The physical world of Tom Sawyer has little in common with the world of my childhood or the world I live in today, but the desires, dreams, aspirations, fears, and fantasies of little boys are probably fundamentally the same. The genius of this book is to capture that so brilliantly that it remains relevant even today. If you have not read this book before or haven't read it since childhood, give it another try. You will not regret it; it may even take you back to your younger days.
The Death of Ivan Ilych (*****)
This short novel once again reminded me why I love Russian literature. It does not have the wide canvas of many of my favorite Russian novels. It neither covers a large number of characters nor a broad span of time. Instead, it is about one individual's death as he struggles against his decline and battles unbearable pain. This death does not surprise us, the readers, as it is foretold in the very first chapter. However, Ivan himself does not know it. It gradually dawn on him, and he struggles and starts questioning why and what is the meaning of it all.
That is where Tolstoy reaches his readers. Our own mortality is the most surprising realization that happens to us, if it happens at all. Yet, we should know it all along. All this is because mortality goes against our need to believe that lives are meaningful. It makes us ask the same questions about our lives. It prepares us for our own mortality and purpose.

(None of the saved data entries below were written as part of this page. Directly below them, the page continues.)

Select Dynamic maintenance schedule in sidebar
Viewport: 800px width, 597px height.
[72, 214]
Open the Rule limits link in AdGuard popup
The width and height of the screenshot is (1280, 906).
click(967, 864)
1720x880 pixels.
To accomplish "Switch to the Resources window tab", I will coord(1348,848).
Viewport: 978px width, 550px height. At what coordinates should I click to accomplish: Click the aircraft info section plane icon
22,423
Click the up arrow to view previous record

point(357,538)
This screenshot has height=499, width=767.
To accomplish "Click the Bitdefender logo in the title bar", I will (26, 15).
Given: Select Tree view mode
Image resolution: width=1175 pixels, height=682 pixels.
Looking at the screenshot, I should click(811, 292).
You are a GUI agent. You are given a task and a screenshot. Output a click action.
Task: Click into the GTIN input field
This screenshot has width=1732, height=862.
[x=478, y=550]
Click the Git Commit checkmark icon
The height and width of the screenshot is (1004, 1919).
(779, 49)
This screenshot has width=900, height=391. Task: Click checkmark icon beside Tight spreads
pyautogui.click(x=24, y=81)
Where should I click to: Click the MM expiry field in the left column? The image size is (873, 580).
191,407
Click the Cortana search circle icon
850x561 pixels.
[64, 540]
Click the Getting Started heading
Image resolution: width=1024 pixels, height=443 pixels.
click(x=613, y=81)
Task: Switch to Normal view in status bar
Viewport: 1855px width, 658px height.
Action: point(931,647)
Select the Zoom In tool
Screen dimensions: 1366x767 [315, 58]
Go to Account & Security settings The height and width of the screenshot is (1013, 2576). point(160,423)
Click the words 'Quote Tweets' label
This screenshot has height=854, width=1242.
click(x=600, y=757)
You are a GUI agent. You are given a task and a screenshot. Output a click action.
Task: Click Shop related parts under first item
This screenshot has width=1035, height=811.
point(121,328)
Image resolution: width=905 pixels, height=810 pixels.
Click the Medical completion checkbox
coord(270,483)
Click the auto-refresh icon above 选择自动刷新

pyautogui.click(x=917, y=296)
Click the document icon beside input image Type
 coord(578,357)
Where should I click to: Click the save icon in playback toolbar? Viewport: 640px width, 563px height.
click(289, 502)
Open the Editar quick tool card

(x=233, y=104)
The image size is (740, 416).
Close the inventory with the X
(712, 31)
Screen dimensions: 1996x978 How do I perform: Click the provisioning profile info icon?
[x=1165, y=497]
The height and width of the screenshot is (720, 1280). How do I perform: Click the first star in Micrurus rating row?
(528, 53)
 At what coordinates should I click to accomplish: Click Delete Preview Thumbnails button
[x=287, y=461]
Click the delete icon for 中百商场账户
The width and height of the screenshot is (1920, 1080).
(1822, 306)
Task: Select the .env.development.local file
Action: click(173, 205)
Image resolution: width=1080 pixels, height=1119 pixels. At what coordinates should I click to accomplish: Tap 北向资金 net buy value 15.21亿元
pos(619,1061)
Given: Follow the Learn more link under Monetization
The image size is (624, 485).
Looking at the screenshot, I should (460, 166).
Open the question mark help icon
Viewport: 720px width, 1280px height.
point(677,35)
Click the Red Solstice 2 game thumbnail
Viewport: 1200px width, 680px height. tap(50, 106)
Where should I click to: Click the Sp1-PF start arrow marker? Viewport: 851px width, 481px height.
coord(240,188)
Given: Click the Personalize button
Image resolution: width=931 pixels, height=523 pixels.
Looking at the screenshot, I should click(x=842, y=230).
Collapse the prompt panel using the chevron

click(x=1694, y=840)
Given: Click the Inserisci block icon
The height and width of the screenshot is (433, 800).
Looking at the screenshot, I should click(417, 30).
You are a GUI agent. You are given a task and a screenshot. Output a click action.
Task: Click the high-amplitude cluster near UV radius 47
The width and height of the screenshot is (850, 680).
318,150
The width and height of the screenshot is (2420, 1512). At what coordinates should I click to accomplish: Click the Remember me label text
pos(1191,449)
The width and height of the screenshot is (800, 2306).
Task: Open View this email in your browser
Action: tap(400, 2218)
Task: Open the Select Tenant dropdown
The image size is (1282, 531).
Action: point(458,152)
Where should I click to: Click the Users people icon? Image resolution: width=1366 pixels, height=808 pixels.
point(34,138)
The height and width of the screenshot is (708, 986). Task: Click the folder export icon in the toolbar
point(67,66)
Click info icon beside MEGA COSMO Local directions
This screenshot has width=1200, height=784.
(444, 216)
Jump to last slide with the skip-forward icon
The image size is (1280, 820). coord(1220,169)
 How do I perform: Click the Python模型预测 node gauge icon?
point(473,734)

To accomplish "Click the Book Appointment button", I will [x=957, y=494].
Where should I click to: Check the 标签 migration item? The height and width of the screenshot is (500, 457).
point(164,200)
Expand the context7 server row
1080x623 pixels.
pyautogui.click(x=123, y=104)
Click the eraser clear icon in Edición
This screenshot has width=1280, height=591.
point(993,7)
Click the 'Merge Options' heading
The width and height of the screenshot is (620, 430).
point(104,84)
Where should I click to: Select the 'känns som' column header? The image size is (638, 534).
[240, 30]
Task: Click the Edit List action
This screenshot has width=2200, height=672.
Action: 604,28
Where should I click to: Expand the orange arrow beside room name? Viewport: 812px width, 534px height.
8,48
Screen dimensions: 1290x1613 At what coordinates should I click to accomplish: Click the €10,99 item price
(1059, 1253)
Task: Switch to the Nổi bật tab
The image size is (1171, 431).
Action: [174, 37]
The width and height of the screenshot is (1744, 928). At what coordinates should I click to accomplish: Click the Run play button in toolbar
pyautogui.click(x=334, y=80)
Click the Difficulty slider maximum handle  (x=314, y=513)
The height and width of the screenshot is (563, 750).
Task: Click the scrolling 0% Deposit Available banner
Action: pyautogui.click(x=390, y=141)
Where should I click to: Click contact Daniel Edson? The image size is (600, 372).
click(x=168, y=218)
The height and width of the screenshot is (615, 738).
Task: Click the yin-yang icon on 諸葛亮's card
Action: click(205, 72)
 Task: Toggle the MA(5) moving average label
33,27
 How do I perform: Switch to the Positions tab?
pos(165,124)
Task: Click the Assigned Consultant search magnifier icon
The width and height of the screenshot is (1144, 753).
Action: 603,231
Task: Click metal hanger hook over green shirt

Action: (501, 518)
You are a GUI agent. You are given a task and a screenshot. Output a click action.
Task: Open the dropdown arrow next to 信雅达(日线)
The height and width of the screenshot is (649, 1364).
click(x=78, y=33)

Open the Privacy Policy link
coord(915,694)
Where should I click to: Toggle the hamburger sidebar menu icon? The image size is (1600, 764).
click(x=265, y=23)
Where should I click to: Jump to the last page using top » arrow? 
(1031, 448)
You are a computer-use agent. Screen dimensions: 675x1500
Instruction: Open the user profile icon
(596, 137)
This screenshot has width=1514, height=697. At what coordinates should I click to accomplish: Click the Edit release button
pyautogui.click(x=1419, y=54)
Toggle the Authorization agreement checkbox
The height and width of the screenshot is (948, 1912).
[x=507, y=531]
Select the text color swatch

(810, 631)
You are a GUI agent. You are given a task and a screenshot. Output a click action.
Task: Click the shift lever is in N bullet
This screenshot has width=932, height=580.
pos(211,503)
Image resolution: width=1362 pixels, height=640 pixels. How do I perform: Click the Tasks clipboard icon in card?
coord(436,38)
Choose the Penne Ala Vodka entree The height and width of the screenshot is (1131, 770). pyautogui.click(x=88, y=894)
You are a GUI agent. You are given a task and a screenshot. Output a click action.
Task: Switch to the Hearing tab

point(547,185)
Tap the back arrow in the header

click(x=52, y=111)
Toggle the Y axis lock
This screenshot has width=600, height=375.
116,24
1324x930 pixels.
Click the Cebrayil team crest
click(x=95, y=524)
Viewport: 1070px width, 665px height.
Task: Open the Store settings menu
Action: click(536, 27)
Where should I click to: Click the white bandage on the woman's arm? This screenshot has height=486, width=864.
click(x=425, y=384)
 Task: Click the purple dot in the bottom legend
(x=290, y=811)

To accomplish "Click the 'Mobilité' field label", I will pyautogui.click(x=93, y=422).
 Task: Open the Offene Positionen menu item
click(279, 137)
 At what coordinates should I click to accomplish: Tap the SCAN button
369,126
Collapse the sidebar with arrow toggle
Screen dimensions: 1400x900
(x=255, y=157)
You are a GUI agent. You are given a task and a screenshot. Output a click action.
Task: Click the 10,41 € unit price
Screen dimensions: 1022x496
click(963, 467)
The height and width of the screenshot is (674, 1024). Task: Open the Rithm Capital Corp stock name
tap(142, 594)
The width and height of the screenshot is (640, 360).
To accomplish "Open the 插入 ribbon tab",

All the Lovers in the Night (****)
This is the second book by Mieko Kawakami that I read, and each time I was surprised and delighted by the tone of these novels. Not much happens in her novels, and that is what attracts me most. In this book, she once again picks a protagonist with no distinguishing characteristics other than her ordinariness. She is a person you would normally overlook in a crowd as she blends in with the fuzzy background of any cityscape. Yet, she slowly exposes an inner life that is at once bland and remarkable. The readers are allowed to gradually take a peek into her monotonous life and slowly get interested in it. I cannot think of too many books that is simultaneously uneventful and unputdownable.